MRI-R2: Acquisition of Instrumentation for Development and Testing of Digital Beamforming Antennas
Montana State University, Bozeman MT
Investigators
Abstract
This proposal will be awarded using funds made available by the American Recovery and Reinvestment Act of 2009 (Public Law 111-5), and meets the requirements established in Section 2 of the White House Memorandum entitled, Ensuring Responsible Spending of Recovery Act Funds, dated March 20, 2009. I also affirm, as the cognizant Program Officer, that the proposal does not support projects described in Section 1604 of Division A of the Recovery Act. "See Section I.B. above for additional information on implementation of ARRA Section 1604 Intellectual Merit This instrumentation supports research and development of adaptive digital beam forming antennas and related digital signal processing techniques to enable reliable high-speed wireless communications in ad hoc and mesh networks. This project explores the use of smart, adaptive antennas in conjunction with a high bandwidth radio system to yield improved range and also to suppress potential interference from unwanted signals. The goal is to develop a compact, low cost, light weight, smart, adaptive antenna system using digital signal processing techniques that can readily inter-work with new chip-scale radio technologies. This technology has commercial and government application in remote sensor networks, fixed and mobile ad hoc networks, intelligent transportation networks, and high-speed internet access and backbone networks.
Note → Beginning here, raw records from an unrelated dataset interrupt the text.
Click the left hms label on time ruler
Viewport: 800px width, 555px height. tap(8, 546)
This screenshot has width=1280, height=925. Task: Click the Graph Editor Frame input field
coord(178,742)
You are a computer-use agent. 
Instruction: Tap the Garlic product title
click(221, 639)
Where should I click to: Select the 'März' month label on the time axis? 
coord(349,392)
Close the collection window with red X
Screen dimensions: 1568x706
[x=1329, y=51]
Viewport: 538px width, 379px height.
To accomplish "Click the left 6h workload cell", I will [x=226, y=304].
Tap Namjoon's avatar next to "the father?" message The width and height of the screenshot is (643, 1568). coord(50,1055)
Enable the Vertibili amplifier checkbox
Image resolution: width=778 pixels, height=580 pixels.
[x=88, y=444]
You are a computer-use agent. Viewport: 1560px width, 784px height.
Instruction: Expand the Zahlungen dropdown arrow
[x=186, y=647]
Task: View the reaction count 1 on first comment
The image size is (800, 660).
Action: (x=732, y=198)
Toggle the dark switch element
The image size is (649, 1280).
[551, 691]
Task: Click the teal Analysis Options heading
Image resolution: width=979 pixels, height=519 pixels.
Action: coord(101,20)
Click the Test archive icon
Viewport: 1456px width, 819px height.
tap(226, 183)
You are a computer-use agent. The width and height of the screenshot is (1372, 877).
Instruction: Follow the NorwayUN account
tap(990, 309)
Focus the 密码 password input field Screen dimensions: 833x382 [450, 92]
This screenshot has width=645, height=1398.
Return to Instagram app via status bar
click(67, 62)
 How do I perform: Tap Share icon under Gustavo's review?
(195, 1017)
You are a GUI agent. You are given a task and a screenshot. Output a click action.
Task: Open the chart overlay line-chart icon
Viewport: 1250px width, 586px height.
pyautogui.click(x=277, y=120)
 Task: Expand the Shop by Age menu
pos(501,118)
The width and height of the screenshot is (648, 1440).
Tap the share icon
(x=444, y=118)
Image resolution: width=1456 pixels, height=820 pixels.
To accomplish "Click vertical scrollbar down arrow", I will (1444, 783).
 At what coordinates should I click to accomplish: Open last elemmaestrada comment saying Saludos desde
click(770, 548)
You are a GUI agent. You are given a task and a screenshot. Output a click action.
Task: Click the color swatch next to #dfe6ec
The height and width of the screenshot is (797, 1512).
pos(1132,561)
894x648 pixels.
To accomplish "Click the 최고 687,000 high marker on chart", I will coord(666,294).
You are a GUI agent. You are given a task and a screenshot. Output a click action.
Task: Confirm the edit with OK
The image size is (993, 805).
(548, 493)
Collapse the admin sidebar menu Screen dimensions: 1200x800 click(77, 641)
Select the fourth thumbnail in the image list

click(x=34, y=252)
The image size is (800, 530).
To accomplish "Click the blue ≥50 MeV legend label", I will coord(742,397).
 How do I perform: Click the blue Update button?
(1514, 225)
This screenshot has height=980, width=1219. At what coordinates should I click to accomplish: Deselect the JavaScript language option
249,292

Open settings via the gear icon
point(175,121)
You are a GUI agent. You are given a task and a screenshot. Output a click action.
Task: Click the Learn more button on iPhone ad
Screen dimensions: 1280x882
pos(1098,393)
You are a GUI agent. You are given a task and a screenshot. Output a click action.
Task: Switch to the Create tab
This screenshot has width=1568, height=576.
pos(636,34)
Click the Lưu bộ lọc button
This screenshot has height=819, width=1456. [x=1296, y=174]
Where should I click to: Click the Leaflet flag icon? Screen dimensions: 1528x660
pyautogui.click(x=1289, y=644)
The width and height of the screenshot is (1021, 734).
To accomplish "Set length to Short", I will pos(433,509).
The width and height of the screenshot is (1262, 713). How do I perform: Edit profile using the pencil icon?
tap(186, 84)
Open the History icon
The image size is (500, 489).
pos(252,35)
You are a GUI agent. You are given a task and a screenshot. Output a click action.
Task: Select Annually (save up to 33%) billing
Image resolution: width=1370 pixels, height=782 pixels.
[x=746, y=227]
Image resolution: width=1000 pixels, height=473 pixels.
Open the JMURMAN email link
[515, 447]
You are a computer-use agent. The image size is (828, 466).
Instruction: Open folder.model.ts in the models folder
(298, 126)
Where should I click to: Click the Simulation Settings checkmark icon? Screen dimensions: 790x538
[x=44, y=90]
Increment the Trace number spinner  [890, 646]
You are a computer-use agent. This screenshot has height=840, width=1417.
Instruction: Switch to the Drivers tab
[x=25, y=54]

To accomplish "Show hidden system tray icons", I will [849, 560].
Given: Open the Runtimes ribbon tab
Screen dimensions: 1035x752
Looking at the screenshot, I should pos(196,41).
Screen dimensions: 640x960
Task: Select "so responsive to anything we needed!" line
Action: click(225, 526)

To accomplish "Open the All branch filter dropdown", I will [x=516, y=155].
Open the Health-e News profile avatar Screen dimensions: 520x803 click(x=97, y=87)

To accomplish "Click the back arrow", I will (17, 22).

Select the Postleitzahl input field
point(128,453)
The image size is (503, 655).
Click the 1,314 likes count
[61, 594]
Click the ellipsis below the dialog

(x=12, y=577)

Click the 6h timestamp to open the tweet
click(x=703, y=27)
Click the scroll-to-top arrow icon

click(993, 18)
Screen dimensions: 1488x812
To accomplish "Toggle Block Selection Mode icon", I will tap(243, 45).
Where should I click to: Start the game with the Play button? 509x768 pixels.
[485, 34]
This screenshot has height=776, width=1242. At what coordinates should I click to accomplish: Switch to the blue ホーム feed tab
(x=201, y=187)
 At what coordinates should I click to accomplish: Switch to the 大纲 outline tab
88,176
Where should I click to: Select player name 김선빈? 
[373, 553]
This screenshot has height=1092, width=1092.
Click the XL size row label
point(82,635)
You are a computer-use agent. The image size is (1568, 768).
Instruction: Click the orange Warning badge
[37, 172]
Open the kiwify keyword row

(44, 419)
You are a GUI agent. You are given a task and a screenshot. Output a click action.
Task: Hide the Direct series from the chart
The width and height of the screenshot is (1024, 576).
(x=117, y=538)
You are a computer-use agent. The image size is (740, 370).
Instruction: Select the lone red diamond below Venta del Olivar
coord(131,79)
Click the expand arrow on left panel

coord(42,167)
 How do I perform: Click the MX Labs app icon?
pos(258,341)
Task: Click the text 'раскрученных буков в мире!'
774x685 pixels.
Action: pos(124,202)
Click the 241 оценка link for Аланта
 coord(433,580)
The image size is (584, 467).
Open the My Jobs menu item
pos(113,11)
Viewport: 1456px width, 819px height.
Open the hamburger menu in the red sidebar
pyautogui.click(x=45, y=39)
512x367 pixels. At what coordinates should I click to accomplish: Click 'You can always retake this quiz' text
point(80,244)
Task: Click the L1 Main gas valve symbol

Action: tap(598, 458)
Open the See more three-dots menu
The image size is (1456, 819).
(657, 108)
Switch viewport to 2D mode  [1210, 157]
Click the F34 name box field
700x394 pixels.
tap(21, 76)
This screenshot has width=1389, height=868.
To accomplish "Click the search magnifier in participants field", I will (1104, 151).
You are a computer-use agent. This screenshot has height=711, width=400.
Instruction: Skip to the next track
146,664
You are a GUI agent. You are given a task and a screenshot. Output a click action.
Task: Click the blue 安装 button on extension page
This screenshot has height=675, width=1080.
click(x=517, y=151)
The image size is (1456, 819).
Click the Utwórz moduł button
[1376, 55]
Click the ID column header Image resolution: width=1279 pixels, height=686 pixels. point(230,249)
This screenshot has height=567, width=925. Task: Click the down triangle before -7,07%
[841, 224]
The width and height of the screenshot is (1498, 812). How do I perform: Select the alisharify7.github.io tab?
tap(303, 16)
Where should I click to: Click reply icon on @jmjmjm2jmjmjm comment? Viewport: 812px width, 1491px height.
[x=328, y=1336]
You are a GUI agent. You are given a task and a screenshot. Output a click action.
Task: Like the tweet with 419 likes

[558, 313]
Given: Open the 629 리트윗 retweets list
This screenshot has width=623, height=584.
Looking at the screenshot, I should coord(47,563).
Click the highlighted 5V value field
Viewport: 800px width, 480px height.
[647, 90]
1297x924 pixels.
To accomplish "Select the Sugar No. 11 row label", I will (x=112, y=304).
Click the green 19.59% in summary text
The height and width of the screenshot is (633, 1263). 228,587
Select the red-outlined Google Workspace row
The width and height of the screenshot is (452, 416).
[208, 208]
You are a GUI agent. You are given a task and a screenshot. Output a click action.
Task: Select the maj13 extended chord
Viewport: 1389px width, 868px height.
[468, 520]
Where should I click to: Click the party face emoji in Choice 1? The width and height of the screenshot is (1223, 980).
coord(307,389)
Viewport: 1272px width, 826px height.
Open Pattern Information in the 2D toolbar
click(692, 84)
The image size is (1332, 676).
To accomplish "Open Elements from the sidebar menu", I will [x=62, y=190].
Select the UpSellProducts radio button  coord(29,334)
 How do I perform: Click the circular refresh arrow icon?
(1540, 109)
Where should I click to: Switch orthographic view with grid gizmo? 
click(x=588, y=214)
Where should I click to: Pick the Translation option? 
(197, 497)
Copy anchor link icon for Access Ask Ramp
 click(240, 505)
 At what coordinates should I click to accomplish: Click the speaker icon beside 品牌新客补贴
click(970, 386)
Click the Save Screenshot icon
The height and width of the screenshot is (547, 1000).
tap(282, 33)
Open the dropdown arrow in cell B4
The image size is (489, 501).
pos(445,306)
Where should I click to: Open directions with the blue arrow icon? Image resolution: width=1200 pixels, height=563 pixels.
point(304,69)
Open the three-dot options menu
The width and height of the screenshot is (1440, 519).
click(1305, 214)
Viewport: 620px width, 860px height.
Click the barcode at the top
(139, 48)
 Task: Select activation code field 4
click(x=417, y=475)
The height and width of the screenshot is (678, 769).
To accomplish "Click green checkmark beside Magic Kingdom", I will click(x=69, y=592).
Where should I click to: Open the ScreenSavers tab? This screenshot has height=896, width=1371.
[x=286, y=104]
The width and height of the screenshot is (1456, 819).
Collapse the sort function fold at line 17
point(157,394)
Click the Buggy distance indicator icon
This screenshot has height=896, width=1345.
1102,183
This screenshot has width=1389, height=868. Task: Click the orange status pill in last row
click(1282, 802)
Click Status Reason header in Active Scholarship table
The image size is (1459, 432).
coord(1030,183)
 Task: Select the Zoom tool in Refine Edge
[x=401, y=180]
The facilities will serve as a center of excellence for the test, measurement and characterization of analog and digital communication equipment and systems, providing unique research and training opportunities in the Rocky Mountain west. Broader Impacts The instrumentation provides design and system-level training to graduate students, postdoctoral students, research staff and undergraduates in the use of state-of-the-art RF and digital test equipment and methodology. This instrumentation further enables interdisciplinary work combining RF design, embedded systems, digital signal processing and telecommunications. This instrumentation grant leverages REU and other programs designed to encourage graduate education for Native American students, providing additional educational opportunities. The instrumentation is foundational to continued curriculum development for RF design, telecommunications and embedded systems courses at both the undergraduate and graduate levels.